С молчаливой усмешкой народы моей страны слышали их чудовищные и оскорбительные притязания, вдохновленные историческим невежеством и умеряемые лишь скудостью географических познаний. У всех на памяти военные декларации маннергеймов и антонесок: если Финляндия – так уж до Урала, Румыния – так уж по Владикавказ!.. Нам не помнится в точности, на какие именно океаны зарился адмирал несуществующего флота из Будапешта. То была убогая заносчивость блохи, что, затаясь на шерстистом хребте главного волка, возомнила себя набольшим зверем, индрик-зверем…»
Впрочем, и сегодня позиция Леонова, со скидкой на то, что риторическая, а не только смысловая ее нагрузка диктуется самой страшной мировой войной, кажется нам вполне актуальной. В те же дни, видя кромешную беду своей страны, Леонов имел все основания повышать голос.
В октябре Леонов едет в Ярославль на общественный просмотр «Нашествия». В ноябре состоялась премьера пьесы «Лёнушка» в Тбилисском русском драматическом театре имени А.С.Грибоедова, но туда Леонов уже не попадает – он снова отбывает на фронт в качестве военного корреспондента.
Добирался до только что освобожденного Киева вместе с фронтовиками, на боевых машинах, под привычной угрозой артналетов – никаких поблажек.
В декабре Леонов напишет в одной из статей: «За последний месяц я обошел много мест на Руси и на Украине и вдоволь насмотрелся на твои дела, Гитлер. Я видел города-пустыни, вроде каменного мертвеца Харахото, где ни собаки, ни воробья, – я видел стертый с земли Гомель, разбитый Чернигов, несуществующий Юхнов. Я побывал в несчастном Киеве и видел страшный овраг, где раскидан полусожженный прах ста тысяч наших людей. Этот Бабий Яр выглядит как адская река пепла, несущая в себе несгоревшие туфельки вперемежку с человеческими останками».

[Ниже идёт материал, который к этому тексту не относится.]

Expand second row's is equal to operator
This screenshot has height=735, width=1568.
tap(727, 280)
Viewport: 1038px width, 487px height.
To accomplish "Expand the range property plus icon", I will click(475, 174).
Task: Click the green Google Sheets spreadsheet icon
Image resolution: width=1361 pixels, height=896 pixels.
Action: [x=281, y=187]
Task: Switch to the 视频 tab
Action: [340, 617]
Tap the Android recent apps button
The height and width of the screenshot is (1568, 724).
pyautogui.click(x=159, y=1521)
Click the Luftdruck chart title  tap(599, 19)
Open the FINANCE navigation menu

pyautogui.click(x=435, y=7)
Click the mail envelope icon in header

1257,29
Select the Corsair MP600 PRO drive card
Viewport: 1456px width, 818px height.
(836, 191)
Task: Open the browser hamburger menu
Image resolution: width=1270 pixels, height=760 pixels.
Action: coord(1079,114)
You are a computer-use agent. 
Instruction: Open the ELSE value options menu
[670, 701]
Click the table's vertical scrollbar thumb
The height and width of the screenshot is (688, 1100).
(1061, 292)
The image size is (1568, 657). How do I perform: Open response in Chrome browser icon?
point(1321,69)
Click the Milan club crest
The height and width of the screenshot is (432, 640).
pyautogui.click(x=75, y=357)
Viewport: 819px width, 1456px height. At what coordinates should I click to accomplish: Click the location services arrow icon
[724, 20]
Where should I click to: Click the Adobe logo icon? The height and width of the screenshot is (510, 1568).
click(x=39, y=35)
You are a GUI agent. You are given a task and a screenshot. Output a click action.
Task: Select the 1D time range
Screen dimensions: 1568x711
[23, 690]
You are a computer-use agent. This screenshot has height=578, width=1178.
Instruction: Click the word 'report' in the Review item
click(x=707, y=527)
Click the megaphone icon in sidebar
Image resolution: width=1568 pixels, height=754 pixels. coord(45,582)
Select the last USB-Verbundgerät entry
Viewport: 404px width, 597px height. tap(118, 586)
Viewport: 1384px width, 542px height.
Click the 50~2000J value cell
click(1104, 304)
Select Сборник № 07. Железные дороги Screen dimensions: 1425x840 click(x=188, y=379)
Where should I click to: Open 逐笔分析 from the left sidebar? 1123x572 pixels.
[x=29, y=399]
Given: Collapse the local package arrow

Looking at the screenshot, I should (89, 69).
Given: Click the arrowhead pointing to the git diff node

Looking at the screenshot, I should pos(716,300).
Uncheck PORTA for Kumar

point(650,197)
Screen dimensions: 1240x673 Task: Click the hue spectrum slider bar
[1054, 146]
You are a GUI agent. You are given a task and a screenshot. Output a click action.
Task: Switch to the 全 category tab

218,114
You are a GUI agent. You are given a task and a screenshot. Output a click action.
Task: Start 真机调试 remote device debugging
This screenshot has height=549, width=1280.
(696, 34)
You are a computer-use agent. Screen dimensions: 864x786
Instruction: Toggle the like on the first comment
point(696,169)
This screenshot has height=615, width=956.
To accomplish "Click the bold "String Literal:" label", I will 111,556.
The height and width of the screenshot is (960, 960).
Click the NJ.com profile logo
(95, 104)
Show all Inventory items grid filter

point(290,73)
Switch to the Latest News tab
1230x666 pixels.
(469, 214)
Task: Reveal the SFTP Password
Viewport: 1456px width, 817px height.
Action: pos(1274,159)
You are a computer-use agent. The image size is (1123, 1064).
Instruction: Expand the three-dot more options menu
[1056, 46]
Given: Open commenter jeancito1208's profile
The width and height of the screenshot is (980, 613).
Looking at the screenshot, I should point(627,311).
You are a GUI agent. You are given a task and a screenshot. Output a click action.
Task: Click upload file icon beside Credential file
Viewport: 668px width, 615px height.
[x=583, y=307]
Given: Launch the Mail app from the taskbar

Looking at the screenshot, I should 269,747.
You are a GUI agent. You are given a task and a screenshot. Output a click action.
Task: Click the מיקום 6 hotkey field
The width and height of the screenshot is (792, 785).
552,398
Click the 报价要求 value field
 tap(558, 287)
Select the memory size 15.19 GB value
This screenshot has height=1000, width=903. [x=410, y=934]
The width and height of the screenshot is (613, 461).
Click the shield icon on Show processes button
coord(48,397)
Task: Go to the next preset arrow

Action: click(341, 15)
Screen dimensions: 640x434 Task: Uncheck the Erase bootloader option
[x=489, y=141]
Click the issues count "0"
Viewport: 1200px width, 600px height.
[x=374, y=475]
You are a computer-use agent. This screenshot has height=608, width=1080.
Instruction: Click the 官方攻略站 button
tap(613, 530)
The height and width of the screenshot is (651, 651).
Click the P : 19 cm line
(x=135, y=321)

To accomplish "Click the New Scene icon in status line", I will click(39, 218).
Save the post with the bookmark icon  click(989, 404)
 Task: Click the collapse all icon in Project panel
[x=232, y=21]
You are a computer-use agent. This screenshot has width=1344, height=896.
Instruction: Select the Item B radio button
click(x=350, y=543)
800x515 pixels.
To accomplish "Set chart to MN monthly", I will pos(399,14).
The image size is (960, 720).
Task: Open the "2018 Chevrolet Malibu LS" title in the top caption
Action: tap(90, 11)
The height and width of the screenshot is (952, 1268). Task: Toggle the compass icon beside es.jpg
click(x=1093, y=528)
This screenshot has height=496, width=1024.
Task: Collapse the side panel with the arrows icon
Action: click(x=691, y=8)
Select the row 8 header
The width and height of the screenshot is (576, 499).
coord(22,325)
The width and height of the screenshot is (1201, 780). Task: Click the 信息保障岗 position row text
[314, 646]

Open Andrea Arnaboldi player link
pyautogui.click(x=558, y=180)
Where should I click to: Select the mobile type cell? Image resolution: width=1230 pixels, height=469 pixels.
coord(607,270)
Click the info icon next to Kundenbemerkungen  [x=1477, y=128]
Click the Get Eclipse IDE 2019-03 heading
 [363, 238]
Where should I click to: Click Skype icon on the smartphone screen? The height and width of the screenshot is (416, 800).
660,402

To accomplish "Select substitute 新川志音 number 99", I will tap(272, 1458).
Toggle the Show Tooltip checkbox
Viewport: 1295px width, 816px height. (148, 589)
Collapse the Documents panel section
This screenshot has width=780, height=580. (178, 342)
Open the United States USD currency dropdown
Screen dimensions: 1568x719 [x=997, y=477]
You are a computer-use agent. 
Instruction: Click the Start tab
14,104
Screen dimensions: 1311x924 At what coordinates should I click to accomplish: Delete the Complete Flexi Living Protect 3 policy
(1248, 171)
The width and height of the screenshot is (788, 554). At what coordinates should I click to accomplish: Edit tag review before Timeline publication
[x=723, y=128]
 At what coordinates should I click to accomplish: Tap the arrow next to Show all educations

Киев бомбят каждую ночь. Осматривая город, Леонов особенно запомнит аллеи каменных истуканов с тевтонской осанкой, стоявших на Владимирской горке.
13 ноября появляется опасность потери Киева: немцы, отброшенные почти к Житомиру, прорывают оборону и проходят разовым броском половину пути до города. Их останавливают части Первого Украинского фронта.